AVAILABLE RECORDS START

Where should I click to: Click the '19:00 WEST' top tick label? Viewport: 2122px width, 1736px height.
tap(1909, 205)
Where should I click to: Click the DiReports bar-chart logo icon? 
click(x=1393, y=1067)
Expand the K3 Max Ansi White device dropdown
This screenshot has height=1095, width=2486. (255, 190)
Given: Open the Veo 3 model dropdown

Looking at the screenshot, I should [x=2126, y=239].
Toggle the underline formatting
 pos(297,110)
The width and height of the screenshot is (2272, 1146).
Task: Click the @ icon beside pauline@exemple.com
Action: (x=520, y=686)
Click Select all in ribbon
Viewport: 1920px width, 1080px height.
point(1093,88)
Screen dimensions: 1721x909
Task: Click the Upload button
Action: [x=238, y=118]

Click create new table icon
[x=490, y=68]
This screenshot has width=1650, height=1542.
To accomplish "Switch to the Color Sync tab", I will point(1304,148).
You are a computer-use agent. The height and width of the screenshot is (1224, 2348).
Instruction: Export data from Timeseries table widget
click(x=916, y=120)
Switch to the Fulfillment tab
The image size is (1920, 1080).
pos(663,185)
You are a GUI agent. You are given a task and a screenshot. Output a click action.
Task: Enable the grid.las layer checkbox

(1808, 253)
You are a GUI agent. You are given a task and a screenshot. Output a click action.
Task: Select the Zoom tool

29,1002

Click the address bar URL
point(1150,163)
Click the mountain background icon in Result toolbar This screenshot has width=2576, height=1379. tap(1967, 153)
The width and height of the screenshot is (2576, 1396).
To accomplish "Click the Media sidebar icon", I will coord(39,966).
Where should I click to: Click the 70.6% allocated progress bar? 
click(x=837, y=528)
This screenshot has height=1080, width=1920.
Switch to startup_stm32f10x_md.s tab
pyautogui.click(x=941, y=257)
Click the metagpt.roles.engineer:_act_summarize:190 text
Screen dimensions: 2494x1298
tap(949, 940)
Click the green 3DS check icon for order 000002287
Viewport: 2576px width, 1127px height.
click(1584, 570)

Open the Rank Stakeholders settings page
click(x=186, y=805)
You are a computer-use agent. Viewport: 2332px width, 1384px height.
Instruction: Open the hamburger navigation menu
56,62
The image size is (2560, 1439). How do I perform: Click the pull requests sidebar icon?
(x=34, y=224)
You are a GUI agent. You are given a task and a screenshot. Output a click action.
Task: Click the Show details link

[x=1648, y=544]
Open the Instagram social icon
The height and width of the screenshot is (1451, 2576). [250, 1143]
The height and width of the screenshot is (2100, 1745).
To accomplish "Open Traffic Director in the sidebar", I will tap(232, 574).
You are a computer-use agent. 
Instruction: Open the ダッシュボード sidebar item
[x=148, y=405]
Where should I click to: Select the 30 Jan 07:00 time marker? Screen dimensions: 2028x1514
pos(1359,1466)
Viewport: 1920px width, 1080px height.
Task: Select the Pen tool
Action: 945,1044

AVAILABLE RECORDS END

- _ACTIVITY_
The listing above holds a line with "Task: Enable the grid.las layer checkbox" and a line with "This screenshot has height=1080, width=1920.". Print the stretch from the first through the second, exactly and alone.

- _RESPONSE TO THIS TASK_
Task: Enable the grid.las layer checkbox

(1808, 253)
You are a GUI agent. You are given a task and a screenshot. Output a click action.
Task: Select the Zoom tool

29,1002

Click the address bar URL
point(1150,163)
Click the mountain background icon in Result toolbar This screenshot has width=2576, height=1379. tap(1967, 153)
The width and height of the screenshot is (2576, 1396).
To accomplish "Click the Media sidebar icon", I will coord(39,966).
Where should I click to: Click the 70.6% allocated progress bar? 
click(x=837, y=528)
This screenshot has height=1080, width=1920.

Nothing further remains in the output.